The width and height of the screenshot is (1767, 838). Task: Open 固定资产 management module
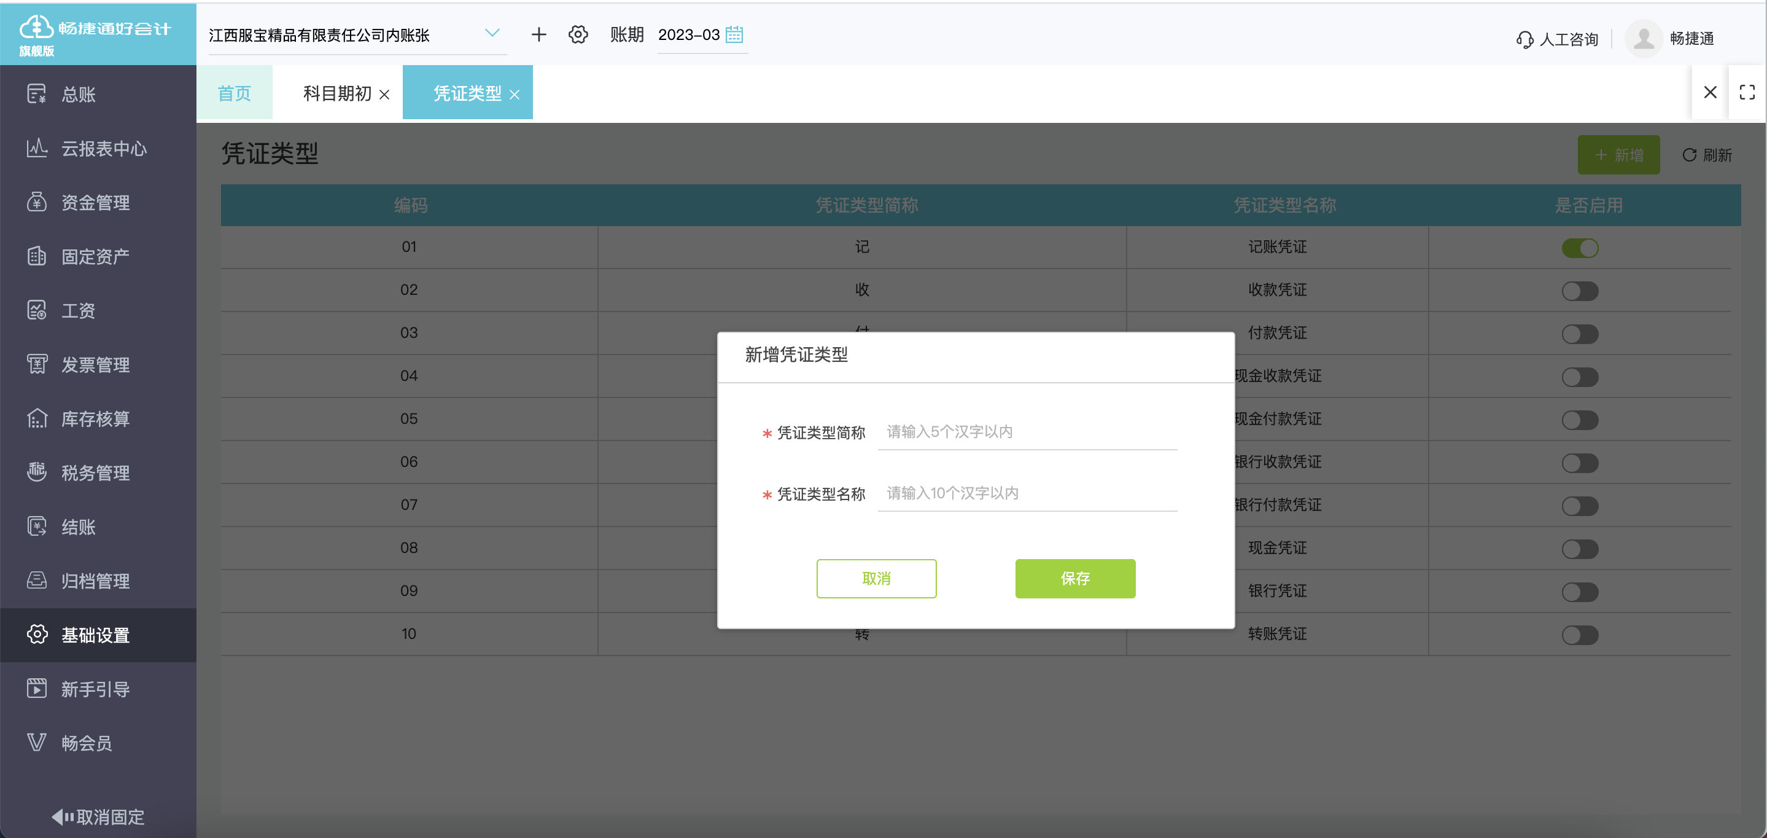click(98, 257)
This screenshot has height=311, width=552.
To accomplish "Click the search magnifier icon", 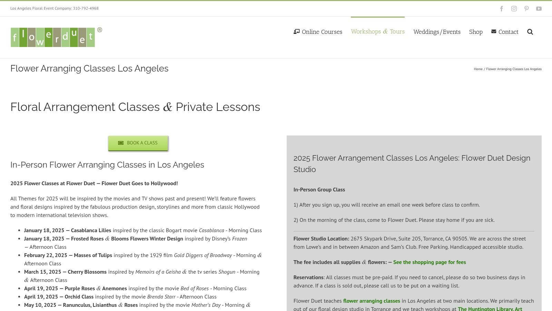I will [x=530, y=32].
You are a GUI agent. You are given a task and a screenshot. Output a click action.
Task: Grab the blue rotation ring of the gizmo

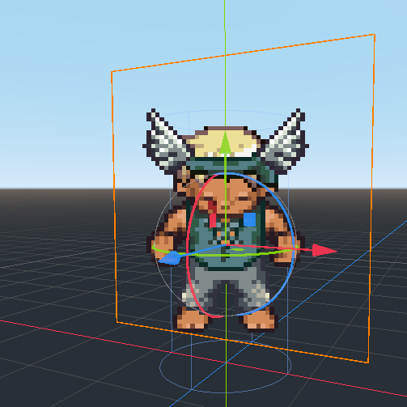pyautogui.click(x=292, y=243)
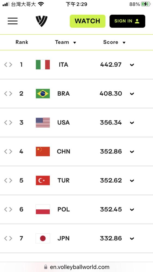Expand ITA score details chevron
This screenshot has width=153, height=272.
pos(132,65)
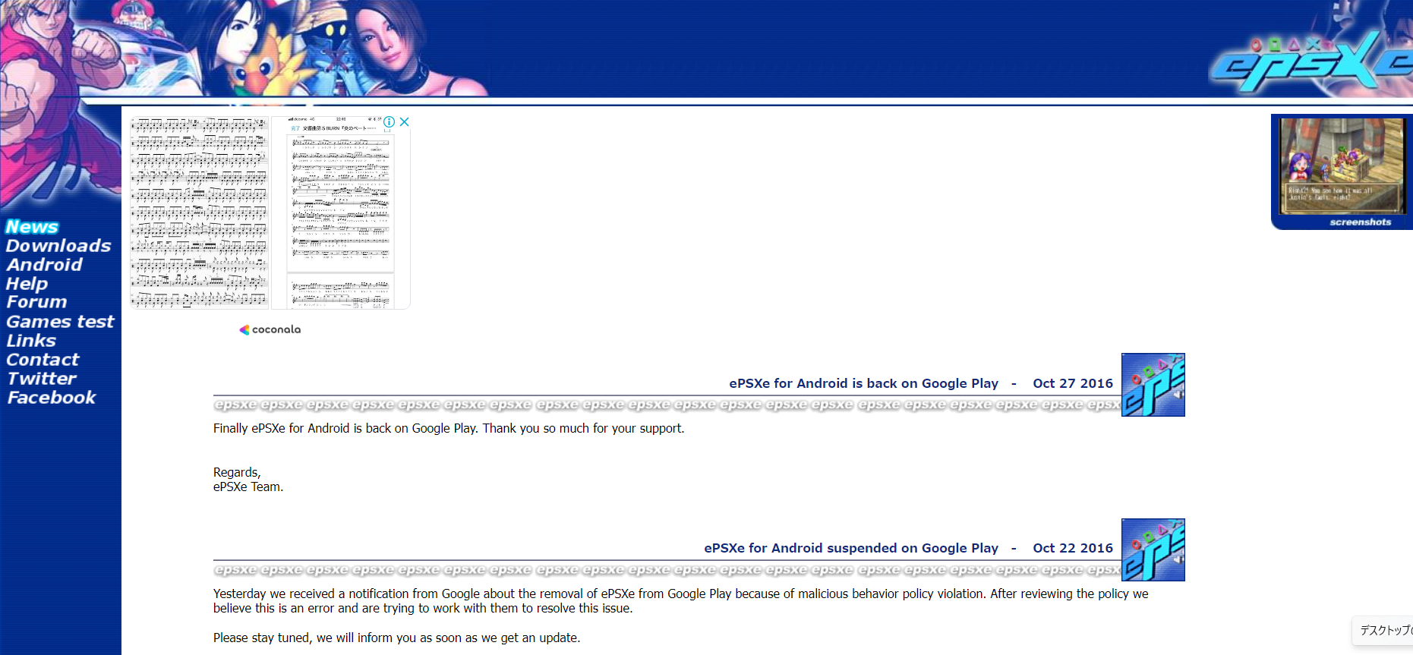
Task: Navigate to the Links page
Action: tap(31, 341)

▶ Goal of the exercise
In your reply, please print exactly the lines from the one with "You are a GUI" through the final line of the listing above, both included, and no pictures.

▶ Solution
You are a GUI agent. You are given a task and a screenshot. Output a click action.
Task: Grab the blue rotation ring of the gizmo

pyautogui.click(x=292, y=243)
Expand ITA score details chevron
This screenshot has width=153, height=272.
pos(132,65)
Task: Navigate to the Links page
Action: tap(31, 341)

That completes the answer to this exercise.